- First tankōbon volume cover

夢で見たあの子のために (Yume de Mita Ano Ko no Tame ni)
- Genre: Mystery, thriller
- Written by: Kei Sanbe
- Published by: Kadokawa Shoten
- English publisher: NA: Yen Press;
- Imprint: Kadokawa Comics A
- Magazine: Young Ace
- Original run: July 4, 2017 – July 4, 2022
- Volumes: 11
- Directed by: Tsuyoshi Nakakuki
- Written by: Daisuke Hosaka
- Music by: Tarō Makido
- Licensed by: Lemino
- Original run: August 29, 2023 – October 31, 2023
- Episodes: 10
- Anime and manga portal

= For the Kid I Saw in My Dreams =

Japanese manga series

For the Kid I Saw in My Dreams (夢で見たあの子のために, Yume de Mita Ano Ko no Tame ni) is a Japanese manga series written and illustrated by Kei Sanbe. It was serialized in Kadokawa Shoten's seinen manga magazine Young Ace from July 2017 to July 2022, with its chapters collected in eleven tankōbon volumes. A drama adaptation aired from August to October 2023.

==Media==
===Manga===
Written and illustrated by Kei Sanbe, For the Kid I Saw in My Dreams was serialized in Kadokawa Shoten's seinen manga magazine Young Ace from July 4, 2017, to July 4, 2022. Kadokawa Shoten collected its chapters in eleven tankōbon volumes, released from December 4, 2017, to September 2, 2022.

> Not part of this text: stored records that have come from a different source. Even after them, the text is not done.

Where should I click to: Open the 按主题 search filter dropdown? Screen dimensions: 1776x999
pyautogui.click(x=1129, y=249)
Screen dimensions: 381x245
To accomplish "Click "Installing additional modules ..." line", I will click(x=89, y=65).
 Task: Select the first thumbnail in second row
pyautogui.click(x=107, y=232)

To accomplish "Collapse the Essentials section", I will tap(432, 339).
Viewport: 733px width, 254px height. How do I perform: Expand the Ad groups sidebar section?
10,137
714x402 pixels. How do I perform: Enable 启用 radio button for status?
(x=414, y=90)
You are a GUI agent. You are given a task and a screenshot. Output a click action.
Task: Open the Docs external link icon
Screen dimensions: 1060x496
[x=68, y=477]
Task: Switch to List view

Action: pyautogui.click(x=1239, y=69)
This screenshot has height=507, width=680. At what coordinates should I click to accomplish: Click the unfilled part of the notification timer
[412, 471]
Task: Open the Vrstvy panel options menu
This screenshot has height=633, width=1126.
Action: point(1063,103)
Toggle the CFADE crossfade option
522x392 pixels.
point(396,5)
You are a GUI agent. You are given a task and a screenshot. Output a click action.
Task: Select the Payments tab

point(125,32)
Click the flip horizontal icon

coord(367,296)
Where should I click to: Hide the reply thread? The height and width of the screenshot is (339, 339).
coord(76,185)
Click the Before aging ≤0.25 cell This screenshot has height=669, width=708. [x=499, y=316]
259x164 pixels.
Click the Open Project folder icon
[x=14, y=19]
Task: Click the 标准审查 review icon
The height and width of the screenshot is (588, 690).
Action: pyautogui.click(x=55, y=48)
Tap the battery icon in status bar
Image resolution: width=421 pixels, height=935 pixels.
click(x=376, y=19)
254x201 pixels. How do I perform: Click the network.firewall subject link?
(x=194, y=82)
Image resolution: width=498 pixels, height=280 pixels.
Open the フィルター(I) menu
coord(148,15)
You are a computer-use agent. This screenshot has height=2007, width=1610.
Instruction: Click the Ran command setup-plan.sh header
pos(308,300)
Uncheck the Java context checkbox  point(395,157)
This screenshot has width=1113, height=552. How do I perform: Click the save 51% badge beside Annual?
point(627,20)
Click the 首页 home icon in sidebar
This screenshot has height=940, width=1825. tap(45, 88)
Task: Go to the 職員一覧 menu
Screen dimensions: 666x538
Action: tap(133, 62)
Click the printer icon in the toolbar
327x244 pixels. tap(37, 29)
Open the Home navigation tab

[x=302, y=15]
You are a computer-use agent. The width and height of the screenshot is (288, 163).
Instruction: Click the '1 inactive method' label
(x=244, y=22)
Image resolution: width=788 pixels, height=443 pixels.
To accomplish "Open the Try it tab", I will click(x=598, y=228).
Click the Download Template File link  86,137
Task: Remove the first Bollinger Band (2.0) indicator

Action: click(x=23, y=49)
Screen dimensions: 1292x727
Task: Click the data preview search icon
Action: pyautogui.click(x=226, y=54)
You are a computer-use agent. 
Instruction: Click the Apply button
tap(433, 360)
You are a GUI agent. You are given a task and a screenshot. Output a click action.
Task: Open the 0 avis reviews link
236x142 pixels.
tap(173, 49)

In North America, the manga was licensed for English release by Yen Press. The eleven volumes were released from January 22, 2019, to October 17, 2023.

====Volumes====

| No. | Original release date | Original ISBN | English release date | English ISBN |
|---|---|---|---|---|
| 1 | December 4, 2017 | 978-4-04-106312-5 | January 22, 2019 | 978-1-9753-2886-3 |
| 2 | May 2, 2018 | 978-4-04-106837-3 | June 18, 2019 | 978-1-9753-0353-2 |
| 3 | December 4, 2018 | 978-4-04-107481-7 | November 26, 2019 | 978-1-9753-5950-8 |
| 4 | June 4, 2019 | 978-4-04-108238-6 | April 2, 2020 | 978-1-9753-9942-9 |
| 5 | December 4, 2019 | 978-4-04-108239-3 | July 21, 2020 | 978-1-9753-1534-4 |
| 6 | August 4, 2020 | 978-4-04-109456-3 | June 8, 2021 | 978-1-9753-2400-1 |
| 7 | December 28, 2020 | 978-4-04-109457-0 | December 7, 2021 | 978-1-9753-3679-0 |
| 8 | July 2, 2021 | 978-4-04-111458-2 | July 26, 2022 | 978-1-9753-4491-7 |
| 9 | December 3, 2021 | 978-4-04-111459-9 | December 13, 2022 | 978-1-9753-4954-7 |
| 10 | June 3, 2022 | 978-4-04-112549-6 | May 23, 2023 | 978-1-9753-6477-9 |
| 11 | September 2, 2022 | 978-4-04-113051-3 | October 17, 2023 | 978-1-9753-6816-6 |

===Drama===
A ten-episode drama adaptation premiered on the Lemino streaming platform from August 29 to October 31, 2023.